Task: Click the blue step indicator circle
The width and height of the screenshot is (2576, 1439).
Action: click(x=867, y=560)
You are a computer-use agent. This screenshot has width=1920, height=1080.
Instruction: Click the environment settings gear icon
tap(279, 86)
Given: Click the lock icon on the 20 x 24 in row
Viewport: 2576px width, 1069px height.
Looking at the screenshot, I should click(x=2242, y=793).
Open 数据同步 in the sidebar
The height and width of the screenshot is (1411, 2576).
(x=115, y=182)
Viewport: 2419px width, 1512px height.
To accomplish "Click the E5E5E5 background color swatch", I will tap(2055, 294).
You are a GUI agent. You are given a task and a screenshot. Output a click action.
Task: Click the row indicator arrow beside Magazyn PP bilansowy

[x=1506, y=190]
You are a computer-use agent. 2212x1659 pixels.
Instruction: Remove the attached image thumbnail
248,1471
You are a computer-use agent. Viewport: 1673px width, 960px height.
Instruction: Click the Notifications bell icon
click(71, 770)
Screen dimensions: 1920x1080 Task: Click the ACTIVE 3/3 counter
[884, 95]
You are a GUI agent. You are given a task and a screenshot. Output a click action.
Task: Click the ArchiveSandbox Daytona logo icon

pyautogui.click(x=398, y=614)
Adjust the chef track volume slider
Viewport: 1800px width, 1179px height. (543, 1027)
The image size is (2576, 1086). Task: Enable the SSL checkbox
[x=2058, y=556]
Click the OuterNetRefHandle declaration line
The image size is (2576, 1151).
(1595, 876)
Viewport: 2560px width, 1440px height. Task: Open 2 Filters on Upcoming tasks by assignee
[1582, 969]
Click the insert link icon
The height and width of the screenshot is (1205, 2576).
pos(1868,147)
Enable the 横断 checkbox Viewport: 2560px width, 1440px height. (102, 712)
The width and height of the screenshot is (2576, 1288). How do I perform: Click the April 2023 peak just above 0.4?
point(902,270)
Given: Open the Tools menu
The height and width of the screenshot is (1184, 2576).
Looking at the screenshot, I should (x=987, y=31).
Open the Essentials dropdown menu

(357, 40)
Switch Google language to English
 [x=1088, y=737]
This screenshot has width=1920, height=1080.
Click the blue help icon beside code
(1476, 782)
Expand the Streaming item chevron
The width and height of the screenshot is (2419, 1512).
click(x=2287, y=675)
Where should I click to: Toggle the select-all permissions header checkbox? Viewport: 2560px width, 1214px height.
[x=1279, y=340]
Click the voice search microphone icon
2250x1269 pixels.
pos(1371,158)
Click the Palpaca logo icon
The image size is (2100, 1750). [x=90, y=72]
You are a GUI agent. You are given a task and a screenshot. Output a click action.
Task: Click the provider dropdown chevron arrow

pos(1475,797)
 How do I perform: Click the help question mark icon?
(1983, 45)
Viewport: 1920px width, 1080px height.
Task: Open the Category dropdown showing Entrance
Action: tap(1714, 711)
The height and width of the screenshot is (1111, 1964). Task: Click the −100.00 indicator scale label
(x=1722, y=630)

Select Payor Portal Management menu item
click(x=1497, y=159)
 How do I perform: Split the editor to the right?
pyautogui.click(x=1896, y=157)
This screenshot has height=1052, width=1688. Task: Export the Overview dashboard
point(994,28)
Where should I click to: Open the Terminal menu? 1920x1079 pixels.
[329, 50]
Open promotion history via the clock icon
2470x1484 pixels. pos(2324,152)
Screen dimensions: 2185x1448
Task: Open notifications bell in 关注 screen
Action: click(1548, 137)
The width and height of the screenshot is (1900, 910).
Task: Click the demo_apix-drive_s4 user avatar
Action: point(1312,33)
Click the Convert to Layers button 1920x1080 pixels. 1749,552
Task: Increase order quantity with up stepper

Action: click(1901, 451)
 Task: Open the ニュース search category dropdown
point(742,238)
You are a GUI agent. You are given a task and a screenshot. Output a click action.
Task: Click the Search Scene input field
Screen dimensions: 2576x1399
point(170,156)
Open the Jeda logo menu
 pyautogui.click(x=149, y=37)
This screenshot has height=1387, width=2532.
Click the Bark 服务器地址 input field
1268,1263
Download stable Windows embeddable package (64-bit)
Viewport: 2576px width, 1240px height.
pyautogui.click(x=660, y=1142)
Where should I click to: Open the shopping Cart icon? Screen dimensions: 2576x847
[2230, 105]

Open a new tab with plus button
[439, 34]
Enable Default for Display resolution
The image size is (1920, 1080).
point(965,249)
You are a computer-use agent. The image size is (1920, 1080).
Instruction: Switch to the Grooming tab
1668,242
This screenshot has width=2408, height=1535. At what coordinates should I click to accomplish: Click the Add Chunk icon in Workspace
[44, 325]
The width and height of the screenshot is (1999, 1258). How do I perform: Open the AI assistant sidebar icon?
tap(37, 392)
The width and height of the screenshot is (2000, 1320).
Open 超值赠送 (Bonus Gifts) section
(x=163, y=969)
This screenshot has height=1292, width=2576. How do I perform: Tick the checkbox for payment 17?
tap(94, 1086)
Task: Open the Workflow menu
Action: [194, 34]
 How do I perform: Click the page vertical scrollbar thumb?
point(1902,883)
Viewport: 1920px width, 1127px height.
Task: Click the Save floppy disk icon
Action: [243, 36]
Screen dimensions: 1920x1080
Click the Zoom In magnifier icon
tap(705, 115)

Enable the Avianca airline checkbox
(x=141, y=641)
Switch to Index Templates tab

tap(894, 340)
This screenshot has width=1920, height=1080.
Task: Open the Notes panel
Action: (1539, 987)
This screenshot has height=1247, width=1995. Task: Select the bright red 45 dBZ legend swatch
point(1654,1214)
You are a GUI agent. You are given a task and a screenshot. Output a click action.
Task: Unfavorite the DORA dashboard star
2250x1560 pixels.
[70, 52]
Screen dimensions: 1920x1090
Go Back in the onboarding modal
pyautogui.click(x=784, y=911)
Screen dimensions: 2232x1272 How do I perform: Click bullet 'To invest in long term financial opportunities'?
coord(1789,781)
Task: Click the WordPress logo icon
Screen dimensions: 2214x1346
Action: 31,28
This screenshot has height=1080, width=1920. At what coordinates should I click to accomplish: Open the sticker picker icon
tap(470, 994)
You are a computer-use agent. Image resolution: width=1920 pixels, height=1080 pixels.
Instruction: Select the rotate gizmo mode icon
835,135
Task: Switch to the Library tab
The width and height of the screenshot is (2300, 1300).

- _Prompt_:
The whole listing above needs to be written out again exactly.

- _Response below_:
Task: Click the blue step indicator circle
The width and height of the screenshot is (2576, 1439).
Action: click(x=867, y=560)
You are a computer-use agent. This screenshot has width=1920, height=1080.
Instruction: Click the environment settings gear icon
tap(279, 86)
Given: Click the lock icon on the 20 x 24 in row
Viewport: 2576px width, 1069px height.
Looking at the screenshot, I should click(x=2242, y=793).
Open 数据同步 in the sidebar
The height and width of the screenshot is (1411, 2576).
(x=115, y=182)
Viewport: 2419px width, 1512px height.
To accomplish "Click the E5E5E5 background color swatch", I will tap(2055, 294).
You are a GUI agent. You are given a task and a screenshot. Output a click action.
Task: Click the row indicator arrow beside Magazyn PP bilansowy

[x=1506, y=190]
You are a computer-use agent. 2212x1659 pixels.
Instruction: Remove the attached image thumbnail
248,1471
You are a computer-use agent. Viewport: 1673px width, 960px height.
Instruction: Click the Notifications bell icon
click(71, 770)
Screen dimensions: 1920x1080 Task: Click the ACTIVE 3/3 counter
[884, 95]
You are a GUI agent. You are given a task and a screenshot. Output a click action.
Task: Click the ArchiveSandbox Daytona logo icon

pyautogui.click(x=398, y=614)
Adjust the chef track volume slider
Viewport: 1800px width, 1179px height. (543, 1027)
The image size is (2576, 1086). Task: Enable the SSL checkbox
[x=2058, y=556]
Click the OuterNetRefHandle declaration line
The image size is (2576, 1151).
(1595, 876)
Viewport: 2560px width, 1440px height. Task: Open 2 Filters on Upcoming tasks by assignee
[1582, 969]
Click the insert link icon
The height and width of the screenshot is (1205, 2576).
pos(1868,147)
Enable the 横断 checkbox Viewport: 2560px width, 1440px height. (102, 712)
The width and height of the screenshot is (2576, 1288). How do I perform: Click the April 2023 peak just above 0.4?
point(902,270)
Given: Open the Tools menu
The height and width of the screenshot is (1184, 2576).
Looking at the screenshot, I should (x=987, y=31).
Open the Essentials dropdown menu

(357, 40)
Switch Google language to English
 [x=1088, y=737]
This screenshot has width=1920, height=1080.
Click the blue help icon beside code
(1476, 782)
Expand the Streaming item chevron
The width and height of the screenshot is (2419, 1512).
click(x=2287, y=675)
Where should I click to: Toggle the select-all permissions header checkbox? Viewport: 2560px width, 1214px height.
[x=1279, y=340]
Click the voice search microphone icon
2250x1269 pixels.
pos(1371,158)
Click the Palpaca logo icon
The image size is (2100, 1750). [x=90, y=72]
You are a GUI agent. You are given a task and a screenshot. Output a click action.
Task: Click the provider dropdown chevron arrow

pos(1475,797)
 How do I perform: Click the help question mark icon?
(1983, 45)
Viewport: 1920px width, 1080px height.
Task: Open the Category dropdown showing Entrance
Action: tap(1714, 711)
The height and width of the screenshot is (1111, 1964). Task: Click the −100.00 indicator scale label
(x=1722, y=630)

Select Payor Portal Management menu item
click(x=1497, y=159)
 How do I perform: Split the editor to the right?
pyautogui.click(x=1896, y=157)
This screenshot has height=1052, width=1688. Task: Export the Overview dashboard
point(994,28)
Where should I click to: Open the Terminal menu? 1920x1079 pixels.
[329, 50]
Open promotion history via the clock icon
2470x1484 pixels. pos(2324,152)
Screen dimensions: 2185x1448
Task: Open notifications bell in 关注 screen
Action: click(1548, 137)
The width and height of the screenshot is (1900, 910).
Task: Click the demo_apix-drive_s4 user avatar
Action: point(1312,33)
Click the Convert to Layers button 1920x1080 pixels. 1749,552
Task: Increase order quantity with up stepper

Action: click(1901, 451)
 Task: Open the ニュース search category dropdown
point(742,238)
You are a GUI agent. You are given a task and a screenshot. Output a click action.
Task: Click the Search Scene input field
Screen dimensions: 2576x1399
point(170,156)
Open the Jeda logo menu
 pyautogui.click(x=149, y=37)
This screenshot has height=1387, width=2532.
Click the Bark 服务器地址 input field
1268,1263
Download stable Windows embeddable package (64-bit)
Viewport: 2576px width, 1240px height.
pyautogui.click(x=660, y=1142)
Where should I click to: Open the shopping Cart icon? Screen dimensions: 2576x847
[2230, 105]

Open a new tab with plus button
[439, 34]
Enable Default for Display resolution
The image size is (1920, 1080).
point(965,249)
You are a computer-use agent. The image size is (1920, 1080).
Instruction: Switch to the Grooming tab
1668,242
This screenshot has width=2408, height=1535. At what coordinates should I click to accomplish: Click the Add Chunk icon in Workspace
[44, 325]
The width and height of the screenshot is (1999, 1258). How do I perform: Open the AI assistant sidebar icon?
tap(37, 392)
The width and height of the screenshot is (2000, 1320).
Open 超值赠送 (Bonus Gifts) section
(x=163, y=969)
This screenshot has height=1292, width=2576. How do I perform: Tick the checkbox for payment 17?
tap(94, 1086)
Task: Open the Workflow menu
Action: [194, 34]
 How do I perform: Click the page vertical scrollbar thumb?
point(1902,883)
Viewport: 1920px width, 1127px height.
Task: Click the Save floppy disk icon
Action: [243, 36]
Screen dimensions: 1920x1080
Click the Zoom In magnifier icon
tap(705, 115)

Enable the Avianca airline checkbox
(x=141, y=641)
Switch to Index Templates tab

tap(894, 340)
This screenshot has width=1920, height=1080.
Task: Open the Notes panel
Action: (1539, 987)
This screenshot has height=1247, width=1995. Task: Select the bright red 45 dBZ legend swatch
point(1654,1214)
You are a GUI agent. You are given a task and a screenshot. Output a click action.
Task: Unfavorite the DORA dashboard star
2250x1560 pixels.
[70, 52]
Screen dimensions: 1920x1090
Go Back in the onboarding modal
pyautogui.click(x=784, y=911)
Screen dimensions: 2232x1272 How do I perform: Click bullet 'To invest in long term financial opportunities'?
coord(1789,781)
Task: Click the WordPress logo icon
Screen dimensions: 2214x1346
Action: 31,28
This screenshot has height=1080, width=1920. At what coordinates should I click to accomplish: Open the sticker picker icon
tap(470, 994)
You are a computer-use agent. Image resolution: width=1920 pixels, height=1080 pixels.
Instruction: Select the rotate gizmo mode icon
835,135
Task: Switch to the Library tab
The width and height of the screenshot is (2300, 1300).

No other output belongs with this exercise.